What you should do => Please recast the part of the records that opens with the line containing "You are a computer-use agent. 1023x571" and runs through the end of the records as a numbered list, omitting any blank lines.

Records provided =>
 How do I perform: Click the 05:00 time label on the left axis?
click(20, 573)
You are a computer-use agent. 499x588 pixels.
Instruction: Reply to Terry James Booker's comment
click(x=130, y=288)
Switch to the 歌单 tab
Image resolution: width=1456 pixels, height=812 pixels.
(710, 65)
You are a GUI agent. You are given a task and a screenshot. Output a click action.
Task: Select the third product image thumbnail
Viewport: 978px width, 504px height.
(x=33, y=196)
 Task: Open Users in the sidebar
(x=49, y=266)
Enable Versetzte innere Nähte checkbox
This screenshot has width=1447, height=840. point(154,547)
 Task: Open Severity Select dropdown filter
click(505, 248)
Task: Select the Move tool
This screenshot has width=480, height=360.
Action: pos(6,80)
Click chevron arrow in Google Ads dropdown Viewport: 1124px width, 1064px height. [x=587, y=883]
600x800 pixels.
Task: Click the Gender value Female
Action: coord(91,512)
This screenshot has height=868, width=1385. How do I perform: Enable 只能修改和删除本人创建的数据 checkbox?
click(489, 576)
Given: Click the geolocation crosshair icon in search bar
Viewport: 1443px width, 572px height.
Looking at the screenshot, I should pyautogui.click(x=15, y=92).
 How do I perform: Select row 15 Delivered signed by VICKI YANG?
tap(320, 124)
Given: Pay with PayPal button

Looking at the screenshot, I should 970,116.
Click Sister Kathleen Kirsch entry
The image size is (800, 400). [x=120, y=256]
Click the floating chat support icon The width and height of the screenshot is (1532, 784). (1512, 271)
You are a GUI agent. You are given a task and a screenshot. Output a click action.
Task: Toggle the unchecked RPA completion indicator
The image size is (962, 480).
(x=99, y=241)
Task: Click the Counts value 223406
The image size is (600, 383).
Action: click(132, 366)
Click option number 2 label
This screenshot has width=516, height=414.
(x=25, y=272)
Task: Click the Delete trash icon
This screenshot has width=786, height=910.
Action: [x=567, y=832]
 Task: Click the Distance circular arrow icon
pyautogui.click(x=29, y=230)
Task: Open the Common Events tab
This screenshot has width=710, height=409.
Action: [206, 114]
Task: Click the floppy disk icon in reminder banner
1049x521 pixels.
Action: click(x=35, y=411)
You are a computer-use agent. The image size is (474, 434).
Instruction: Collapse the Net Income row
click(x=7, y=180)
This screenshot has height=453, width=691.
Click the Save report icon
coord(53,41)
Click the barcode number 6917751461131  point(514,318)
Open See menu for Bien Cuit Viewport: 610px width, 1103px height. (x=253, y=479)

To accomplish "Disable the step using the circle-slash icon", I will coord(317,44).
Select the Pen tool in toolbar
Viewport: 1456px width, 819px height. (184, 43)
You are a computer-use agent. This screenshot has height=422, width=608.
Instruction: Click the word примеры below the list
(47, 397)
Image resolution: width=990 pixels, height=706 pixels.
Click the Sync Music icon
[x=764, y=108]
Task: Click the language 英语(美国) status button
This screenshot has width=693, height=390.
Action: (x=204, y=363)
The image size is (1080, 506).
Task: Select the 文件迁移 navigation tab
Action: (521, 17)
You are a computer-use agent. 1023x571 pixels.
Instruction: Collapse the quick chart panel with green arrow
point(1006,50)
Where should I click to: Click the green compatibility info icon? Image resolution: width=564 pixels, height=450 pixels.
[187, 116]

Answer to the exercise =>
1. You are a computer-use agent. 1023x571 pixels.
2. Instruction: Collapse the quick chart panel with green arrow
3. point(1006,50)
4. Where should I click to: Click the green compatibility info icon? Image resolution: width=564 pixels, height=450 pixels.
5. [187, 116]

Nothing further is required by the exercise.